Ora sappiamo meglio. Recenti ricerche empiriche hanno dimostrato che un significativo apprendimento percettivo può e si verifica anche negli anni dell'adulto: il nostro apprendimento a vedere - o sentire o annusare o gustare o toccare - mediato da fattori sia percettivi, attenzionali e cognitivi può estendersi su un arco lungo della nostra vita.
Il fatto che gli adulti possano continuare a imparare a vedere è stato apparentemente compreso nei loro termini da alcuni artisti e poeti ben prima ancora che fosse sospettato dagli scienziati percettivi. Lascia che ti dia un buon esempio di questo.
Rilke - di Leonid Pasternak (1928)
Un poeta va allo zoo
Nel 1902, il poeta boemo-austriaco Reiner Maria Rilke (1875-1926) andò allo zoo del Jardin des Plantes a Parigi. Questo è quello che ci dice di aver visto (4)
Quando ho letto per la prima volta questa poesia sono rimasto colpito, non solo dal suo valore estetico, ma dall'intensità, precisione e vividezza del potere di osservazione del poeta. Questo è ciò che significa veramente "vedere" qualcosa, ho pensato: la capacità di abitare pienamente il presente mentre si dispiega rimanendo totalmente concentrati sull'oggetto della propria visione.

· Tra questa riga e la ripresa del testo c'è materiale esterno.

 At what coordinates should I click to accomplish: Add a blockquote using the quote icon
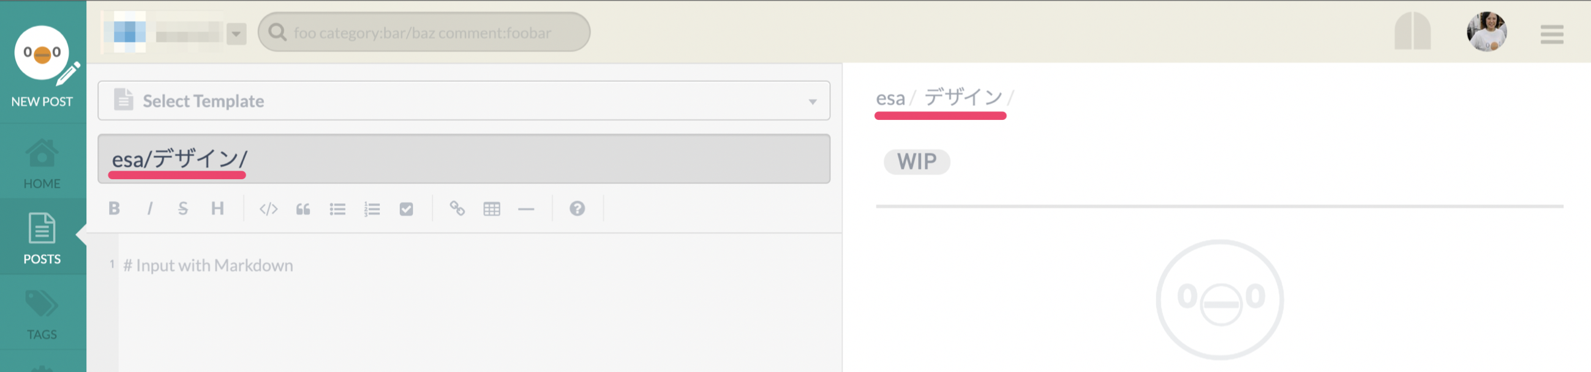[x=303, y=209]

Ho appreso in seguito che Auguste Rodin, il preminente scultore francese del suo tempo, che Rilke era venuto a visitare a Parigi con l'intento di scrivere una monografia sulla sua opera, "aveva esortato Rilke a portarsi al Jardin des Plantes a Parigi e scegliere uno degli animali nello zoo lì e studiarlo in tutti i suoi movimenti e stati d'animo finché non lo conoscesse a fondo come una creatura o una cosa potrebbe essere conosciuta, e poi scriverne. (5)

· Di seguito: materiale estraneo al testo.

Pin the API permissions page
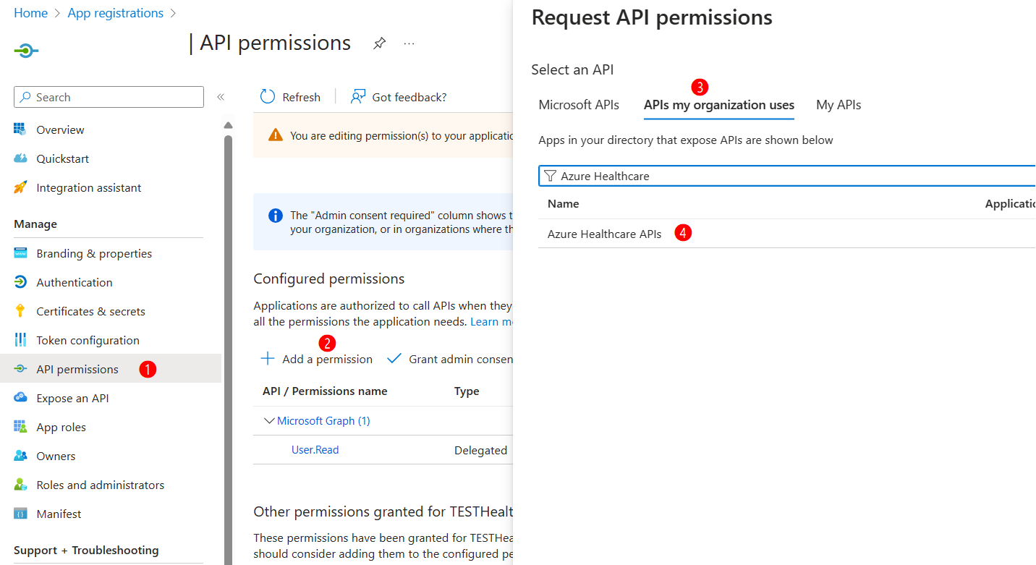[x=379, y=43]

Questo potere di visione non era stato dato per natura a Rilke, capii allora. Aveva richiesto i suggerimenti di un grande artista visivo per indurre Rilke ad allenare le sue abilità visive. Infatti, in un'opera successiva, un romanzo semi-autobiografico scritto durante il suo soggiorno parigino, Rilke ha il protagonista del racconto che sta " imparando a vedere". Non so perché lo sia, ma tutto mi entra più in profondità e non si ferma dove una volta. Ho un interno che non ho mai conosciuto… ' (6)
Riferimenti
1. Lael Wertenbaker (1984). L'occhio. New York: Torstar Books.
2. William Huttal (1981). Una tassonomia del processo visivo. Hillsdale, NJ: Lawrence Erlbaum Associates.
3. Ibid.
4. Rainer M. Rilke (1918). Poesie. Traduzione di J. Lamont. New York: Tobias e Wright.
5. Citato in: John Banville, Study the Panther , New York Review of Books, 10 gennaio 2013.
6. Rainer M. Rilke (1910). Gli appunti di Malte Laurids Brigge. New York: Norton Co.